Georgia Frontiere hasn't owned the St. Louis Rams since 2008, when she passed away. More than three and a half years away from this world and the professional football team she uprooted from Los Angeles and moved to St. Louis in 1996, has not kept her off a recent list of the most despised owners in professional sports.
Frontiere comes in seventh, wedged right between Peter Pocklington, the man who sent Wayne Gretzky to LA, and the Tribune Company, which owned the Chicago Cubs for almost thirty years of futility. Say what you will about Frontiere, they did win a Super Bowl during her time.
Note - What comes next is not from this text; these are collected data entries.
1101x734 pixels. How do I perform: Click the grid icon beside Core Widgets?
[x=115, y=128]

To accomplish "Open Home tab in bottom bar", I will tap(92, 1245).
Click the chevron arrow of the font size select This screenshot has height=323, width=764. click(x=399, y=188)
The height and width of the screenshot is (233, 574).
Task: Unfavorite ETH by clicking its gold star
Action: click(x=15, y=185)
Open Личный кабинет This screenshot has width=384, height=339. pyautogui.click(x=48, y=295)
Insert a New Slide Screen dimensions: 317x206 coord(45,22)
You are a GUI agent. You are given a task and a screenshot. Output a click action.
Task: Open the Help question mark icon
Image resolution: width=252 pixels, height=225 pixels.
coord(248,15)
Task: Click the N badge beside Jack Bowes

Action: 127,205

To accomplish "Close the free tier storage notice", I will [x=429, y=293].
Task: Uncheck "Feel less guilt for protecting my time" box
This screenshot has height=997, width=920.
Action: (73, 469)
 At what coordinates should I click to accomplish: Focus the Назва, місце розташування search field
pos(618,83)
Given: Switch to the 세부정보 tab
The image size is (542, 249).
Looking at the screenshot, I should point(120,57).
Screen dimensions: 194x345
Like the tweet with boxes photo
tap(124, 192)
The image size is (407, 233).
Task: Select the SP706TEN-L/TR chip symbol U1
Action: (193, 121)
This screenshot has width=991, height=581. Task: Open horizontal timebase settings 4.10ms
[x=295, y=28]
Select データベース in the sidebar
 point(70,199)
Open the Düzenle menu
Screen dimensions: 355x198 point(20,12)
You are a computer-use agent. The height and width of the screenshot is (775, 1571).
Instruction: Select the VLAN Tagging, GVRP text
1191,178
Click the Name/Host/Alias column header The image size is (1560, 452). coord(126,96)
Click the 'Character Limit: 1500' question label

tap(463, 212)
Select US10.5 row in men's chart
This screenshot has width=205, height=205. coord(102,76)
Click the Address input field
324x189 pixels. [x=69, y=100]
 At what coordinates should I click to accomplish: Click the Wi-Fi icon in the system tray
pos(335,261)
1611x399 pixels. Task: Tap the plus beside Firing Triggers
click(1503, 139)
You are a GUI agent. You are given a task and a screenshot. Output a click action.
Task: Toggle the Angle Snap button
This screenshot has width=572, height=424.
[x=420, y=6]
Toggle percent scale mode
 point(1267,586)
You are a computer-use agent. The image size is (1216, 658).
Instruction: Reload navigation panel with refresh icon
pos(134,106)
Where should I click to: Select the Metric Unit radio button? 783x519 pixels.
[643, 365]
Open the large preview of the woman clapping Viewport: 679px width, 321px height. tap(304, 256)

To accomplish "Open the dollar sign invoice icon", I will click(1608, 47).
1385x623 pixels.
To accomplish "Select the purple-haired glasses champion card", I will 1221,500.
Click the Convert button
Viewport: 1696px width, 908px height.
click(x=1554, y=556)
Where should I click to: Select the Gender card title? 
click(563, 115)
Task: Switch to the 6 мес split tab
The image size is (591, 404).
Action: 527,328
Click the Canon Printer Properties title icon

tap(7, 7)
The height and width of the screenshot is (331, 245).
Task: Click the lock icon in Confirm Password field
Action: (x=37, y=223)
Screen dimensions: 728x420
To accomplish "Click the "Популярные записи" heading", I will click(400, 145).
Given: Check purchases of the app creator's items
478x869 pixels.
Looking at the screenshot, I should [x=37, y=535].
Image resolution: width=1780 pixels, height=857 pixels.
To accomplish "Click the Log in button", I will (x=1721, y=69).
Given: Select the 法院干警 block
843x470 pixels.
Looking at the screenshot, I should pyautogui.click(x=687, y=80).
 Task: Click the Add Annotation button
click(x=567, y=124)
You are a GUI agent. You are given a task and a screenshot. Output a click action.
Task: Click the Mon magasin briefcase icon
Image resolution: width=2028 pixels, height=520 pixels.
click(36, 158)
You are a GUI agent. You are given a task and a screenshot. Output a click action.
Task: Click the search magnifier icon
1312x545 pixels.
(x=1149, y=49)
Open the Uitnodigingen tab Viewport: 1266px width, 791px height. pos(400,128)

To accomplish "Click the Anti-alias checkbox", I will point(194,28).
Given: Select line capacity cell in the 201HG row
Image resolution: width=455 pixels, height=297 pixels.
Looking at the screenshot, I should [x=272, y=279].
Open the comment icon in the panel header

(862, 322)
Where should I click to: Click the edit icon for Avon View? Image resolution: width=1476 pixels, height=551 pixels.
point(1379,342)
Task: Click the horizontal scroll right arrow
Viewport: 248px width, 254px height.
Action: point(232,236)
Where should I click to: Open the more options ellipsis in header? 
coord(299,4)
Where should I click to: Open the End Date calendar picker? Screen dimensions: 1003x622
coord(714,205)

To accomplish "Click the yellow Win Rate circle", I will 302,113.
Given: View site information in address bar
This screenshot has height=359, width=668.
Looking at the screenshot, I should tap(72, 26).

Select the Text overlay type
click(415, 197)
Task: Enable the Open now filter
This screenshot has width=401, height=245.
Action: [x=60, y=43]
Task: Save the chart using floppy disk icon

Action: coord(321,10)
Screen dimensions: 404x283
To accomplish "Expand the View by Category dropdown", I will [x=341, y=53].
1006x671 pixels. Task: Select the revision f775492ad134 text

Our little community of Rams fans includes a fair share of SoCal based fans, jilted in 1996, when Frontiere moved the team back to her hometown. Some lucky fans got stiffed twice with the move from LA to Anaheim. St. Louis fans can kind of understand your pain, but we're glad to have the Rams.
Front office dysfunction was more the rule than the exception with Frontiere at the helm, starting with the rift between her and Carol Rosenbloom's son, Steve. She gave John Shaw the keys to the front office, which worked only for a brief period when Dick Vermeil was the head coach. Then it all went to hell again.
Frontiere's children, Chip Rosenbloom and Lucia Rodriguez, made it right upon inheriting the team. They played a role in bringing in Billy Devaney in 2008 to be the team's personnel man and to run that year's draft. After that season, they purged the front office, ridding it of turf-warring bean counters like Jay Zygmunt, made Devaney the GM, hired a smart businessman in Kevin Demoff and no nonsense coaching staff led by Steve Spagnuolo.
Now Stan Kroenke owns the team and a better product on the field is helping fans forget. Maybe, just maybe, they can be the salve for the still-festering sores left in Southern California. Or, hell, maybe the team will just move back there eventually.